+++ INFORMATION +++
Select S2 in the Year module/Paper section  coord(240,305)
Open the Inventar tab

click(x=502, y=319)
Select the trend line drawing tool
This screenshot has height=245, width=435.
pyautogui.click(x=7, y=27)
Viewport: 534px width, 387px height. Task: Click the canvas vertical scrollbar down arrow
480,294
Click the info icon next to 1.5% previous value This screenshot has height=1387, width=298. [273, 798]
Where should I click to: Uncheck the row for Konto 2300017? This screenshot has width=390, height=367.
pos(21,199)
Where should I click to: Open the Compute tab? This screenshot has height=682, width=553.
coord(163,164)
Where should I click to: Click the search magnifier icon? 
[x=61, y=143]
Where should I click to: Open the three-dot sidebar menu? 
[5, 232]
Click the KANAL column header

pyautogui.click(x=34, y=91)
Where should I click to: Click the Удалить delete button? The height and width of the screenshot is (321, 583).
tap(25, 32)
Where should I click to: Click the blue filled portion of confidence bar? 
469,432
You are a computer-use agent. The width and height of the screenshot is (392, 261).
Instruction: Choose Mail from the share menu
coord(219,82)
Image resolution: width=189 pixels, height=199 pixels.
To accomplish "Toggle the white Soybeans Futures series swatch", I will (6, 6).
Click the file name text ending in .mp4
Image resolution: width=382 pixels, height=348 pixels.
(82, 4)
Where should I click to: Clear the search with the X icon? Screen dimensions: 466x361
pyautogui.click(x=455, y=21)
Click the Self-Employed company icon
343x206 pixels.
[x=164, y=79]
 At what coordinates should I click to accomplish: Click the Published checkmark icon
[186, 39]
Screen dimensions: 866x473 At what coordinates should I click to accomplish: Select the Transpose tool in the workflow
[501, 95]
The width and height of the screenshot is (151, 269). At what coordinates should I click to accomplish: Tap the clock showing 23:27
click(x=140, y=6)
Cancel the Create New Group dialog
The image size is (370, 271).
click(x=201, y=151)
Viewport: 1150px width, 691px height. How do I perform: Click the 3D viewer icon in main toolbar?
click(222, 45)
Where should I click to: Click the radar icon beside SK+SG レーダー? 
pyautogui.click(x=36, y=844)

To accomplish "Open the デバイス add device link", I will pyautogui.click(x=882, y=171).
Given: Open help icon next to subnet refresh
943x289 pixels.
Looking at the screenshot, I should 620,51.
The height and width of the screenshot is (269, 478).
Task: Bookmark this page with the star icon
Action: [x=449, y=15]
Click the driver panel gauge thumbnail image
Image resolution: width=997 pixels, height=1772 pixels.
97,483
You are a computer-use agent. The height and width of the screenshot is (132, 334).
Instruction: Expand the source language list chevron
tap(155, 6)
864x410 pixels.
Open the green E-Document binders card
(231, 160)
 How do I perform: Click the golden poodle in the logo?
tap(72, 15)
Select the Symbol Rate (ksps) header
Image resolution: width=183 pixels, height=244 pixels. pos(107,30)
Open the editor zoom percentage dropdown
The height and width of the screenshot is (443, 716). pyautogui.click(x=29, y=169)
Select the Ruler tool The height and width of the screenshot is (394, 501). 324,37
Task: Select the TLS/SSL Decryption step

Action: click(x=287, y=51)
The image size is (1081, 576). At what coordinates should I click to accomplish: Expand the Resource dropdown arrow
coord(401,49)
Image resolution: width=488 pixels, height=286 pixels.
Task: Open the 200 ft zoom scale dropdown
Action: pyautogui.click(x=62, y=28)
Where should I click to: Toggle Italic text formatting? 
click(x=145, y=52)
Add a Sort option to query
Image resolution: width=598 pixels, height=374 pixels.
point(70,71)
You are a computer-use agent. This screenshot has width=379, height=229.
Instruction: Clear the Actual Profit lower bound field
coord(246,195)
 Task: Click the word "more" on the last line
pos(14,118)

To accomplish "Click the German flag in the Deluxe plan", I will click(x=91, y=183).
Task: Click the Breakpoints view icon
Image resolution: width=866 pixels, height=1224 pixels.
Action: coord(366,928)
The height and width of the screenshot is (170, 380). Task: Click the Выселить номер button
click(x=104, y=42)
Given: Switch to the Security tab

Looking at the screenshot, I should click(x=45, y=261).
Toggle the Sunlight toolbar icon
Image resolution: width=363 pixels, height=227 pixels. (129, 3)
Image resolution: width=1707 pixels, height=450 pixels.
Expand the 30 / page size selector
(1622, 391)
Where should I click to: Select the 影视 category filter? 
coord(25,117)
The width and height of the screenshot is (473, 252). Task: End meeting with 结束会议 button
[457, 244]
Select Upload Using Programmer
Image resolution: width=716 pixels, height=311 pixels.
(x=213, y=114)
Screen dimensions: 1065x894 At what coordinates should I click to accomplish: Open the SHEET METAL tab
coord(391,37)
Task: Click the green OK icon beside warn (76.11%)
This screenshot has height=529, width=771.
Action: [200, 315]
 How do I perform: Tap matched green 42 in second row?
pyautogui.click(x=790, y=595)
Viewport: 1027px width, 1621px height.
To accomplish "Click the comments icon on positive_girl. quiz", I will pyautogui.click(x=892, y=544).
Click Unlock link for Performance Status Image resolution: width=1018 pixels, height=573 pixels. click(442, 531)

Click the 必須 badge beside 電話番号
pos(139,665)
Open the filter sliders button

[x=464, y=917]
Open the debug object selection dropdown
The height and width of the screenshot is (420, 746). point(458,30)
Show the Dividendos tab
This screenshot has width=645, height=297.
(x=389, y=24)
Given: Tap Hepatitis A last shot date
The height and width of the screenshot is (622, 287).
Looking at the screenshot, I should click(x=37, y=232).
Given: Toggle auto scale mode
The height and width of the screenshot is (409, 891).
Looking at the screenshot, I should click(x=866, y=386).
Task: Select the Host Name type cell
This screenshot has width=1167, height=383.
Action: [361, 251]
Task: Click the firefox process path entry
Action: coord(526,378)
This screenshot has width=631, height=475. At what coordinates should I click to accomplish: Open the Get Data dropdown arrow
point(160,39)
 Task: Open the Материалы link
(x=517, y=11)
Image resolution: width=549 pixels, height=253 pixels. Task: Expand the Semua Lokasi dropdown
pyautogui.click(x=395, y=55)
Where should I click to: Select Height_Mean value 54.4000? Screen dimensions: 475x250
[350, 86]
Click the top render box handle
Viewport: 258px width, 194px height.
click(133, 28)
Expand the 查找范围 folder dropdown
+++
**WHAT THE TASK ASKS:**
The string "next" appears on how many lines of the records? State the number alone.

**RESULT FOR THIS EXERCISE:**
2